▶ Your assignment
Nothing but a number is needed: the count of lines below that include "computer".

[Collected data]
--*--
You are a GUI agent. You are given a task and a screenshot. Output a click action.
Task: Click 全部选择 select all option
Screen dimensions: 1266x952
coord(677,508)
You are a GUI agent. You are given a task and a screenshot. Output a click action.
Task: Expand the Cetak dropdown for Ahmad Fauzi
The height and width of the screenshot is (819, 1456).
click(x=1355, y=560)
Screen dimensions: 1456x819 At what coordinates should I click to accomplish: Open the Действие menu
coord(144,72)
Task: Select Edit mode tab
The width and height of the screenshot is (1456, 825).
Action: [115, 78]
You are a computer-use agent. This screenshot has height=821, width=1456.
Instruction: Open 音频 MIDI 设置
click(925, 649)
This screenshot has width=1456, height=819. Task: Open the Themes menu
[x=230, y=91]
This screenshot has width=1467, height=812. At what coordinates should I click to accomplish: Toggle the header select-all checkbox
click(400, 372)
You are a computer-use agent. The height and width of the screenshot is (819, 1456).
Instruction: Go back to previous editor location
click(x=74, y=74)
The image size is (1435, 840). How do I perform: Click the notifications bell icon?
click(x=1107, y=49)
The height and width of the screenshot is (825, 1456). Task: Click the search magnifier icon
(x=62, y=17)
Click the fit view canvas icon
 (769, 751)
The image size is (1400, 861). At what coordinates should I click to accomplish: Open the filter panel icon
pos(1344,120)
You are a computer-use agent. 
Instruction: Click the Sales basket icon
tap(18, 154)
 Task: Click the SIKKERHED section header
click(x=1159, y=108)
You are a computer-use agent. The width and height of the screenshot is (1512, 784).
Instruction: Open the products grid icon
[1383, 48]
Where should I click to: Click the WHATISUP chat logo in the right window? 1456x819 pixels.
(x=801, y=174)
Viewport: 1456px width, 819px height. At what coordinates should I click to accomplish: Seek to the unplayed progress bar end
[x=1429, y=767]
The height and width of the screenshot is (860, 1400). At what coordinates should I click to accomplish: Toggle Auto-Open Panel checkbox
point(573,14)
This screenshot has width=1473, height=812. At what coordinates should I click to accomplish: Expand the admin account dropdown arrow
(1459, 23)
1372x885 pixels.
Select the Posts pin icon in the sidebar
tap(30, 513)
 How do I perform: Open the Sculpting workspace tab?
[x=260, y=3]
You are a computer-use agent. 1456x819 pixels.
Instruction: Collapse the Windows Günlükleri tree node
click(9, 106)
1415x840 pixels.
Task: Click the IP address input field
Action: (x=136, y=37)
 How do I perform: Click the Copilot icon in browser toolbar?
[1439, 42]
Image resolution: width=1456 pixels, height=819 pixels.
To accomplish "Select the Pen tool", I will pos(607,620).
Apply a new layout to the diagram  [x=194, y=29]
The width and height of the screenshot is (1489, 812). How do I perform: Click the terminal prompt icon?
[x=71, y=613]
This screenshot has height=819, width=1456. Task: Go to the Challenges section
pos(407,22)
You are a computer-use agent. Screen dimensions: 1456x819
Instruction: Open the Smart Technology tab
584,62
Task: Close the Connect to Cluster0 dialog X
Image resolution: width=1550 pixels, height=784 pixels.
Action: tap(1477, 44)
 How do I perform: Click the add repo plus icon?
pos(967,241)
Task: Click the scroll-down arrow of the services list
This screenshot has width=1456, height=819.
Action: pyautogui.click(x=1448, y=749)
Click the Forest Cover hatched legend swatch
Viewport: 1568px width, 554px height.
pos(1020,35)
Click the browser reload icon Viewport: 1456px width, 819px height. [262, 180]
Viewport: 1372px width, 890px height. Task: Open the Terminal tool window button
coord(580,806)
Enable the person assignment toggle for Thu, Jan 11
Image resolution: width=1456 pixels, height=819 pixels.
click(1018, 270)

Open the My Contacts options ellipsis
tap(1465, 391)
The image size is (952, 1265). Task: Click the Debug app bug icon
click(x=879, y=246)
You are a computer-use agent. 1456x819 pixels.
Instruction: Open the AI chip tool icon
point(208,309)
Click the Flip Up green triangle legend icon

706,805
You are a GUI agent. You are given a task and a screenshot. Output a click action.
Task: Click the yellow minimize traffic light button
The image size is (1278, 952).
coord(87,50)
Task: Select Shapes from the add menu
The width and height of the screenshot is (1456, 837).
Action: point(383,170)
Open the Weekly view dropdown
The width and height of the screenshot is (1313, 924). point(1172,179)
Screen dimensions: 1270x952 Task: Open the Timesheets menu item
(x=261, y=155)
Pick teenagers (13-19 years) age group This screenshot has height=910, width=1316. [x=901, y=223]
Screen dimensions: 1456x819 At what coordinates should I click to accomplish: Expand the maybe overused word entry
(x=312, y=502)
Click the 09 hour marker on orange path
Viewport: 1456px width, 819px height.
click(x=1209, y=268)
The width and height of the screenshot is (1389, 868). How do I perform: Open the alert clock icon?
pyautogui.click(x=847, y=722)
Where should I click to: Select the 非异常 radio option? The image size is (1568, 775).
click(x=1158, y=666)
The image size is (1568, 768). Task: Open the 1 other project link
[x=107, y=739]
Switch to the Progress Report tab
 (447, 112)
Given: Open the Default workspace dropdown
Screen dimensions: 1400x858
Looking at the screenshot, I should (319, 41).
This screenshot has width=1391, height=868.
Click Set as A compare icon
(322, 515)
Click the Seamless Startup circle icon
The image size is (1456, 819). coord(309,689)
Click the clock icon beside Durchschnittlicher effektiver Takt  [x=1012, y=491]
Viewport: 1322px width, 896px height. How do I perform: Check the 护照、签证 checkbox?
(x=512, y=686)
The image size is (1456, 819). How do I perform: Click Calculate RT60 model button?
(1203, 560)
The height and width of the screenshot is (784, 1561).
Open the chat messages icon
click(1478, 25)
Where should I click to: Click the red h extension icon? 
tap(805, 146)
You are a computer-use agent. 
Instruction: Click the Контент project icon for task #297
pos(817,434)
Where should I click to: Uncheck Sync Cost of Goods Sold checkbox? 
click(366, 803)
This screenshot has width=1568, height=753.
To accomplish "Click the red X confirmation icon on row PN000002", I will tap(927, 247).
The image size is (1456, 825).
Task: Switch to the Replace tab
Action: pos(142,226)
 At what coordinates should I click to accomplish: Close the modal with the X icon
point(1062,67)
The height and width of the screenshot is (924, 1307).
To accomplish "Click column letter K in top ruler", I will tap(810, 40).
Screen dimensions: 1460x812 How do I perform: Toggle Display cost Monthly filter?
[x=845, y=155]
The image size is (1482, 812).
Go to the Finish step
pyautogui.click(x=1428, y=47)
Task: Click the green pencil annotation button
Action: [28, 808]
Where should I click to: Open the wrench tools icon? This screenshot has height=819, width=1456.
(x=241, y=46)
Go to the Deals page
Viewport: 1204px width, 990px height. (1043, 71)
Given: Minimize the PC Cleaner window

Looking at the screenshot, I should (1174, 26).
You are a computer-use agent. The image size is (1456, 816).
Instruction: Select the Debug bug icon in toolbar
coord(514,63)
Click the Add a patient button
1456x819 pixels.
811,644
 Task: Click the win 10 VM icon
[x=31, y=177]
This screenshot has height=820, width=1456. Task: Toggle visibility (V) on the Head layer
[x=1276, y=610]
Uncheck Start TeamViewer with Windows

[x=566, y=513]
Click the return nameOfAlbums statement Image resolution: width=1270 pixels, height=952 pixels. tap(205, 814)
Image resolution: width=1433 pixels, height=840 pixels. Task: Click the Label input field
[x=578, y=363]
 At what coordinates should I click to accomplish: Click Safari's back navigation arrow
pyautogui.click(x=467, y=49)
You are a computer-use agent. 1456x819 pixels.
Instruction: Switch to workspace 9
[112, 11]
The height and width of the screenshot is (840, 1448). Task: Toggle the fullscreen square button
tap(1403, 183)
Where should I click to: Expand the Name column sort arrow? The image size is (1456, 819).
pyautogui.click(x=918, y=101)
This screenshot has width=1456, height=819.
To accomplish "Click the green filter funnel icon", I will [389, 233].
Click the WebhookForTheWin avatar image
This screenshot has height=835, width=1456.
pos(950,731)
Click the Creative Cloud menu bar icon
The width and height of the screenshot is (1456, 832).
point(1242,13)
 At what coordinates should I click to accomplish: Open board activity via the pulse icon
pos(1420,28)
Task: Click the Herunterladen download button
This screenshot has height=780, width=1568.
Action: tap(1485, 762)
--*--
▶ Finished task
10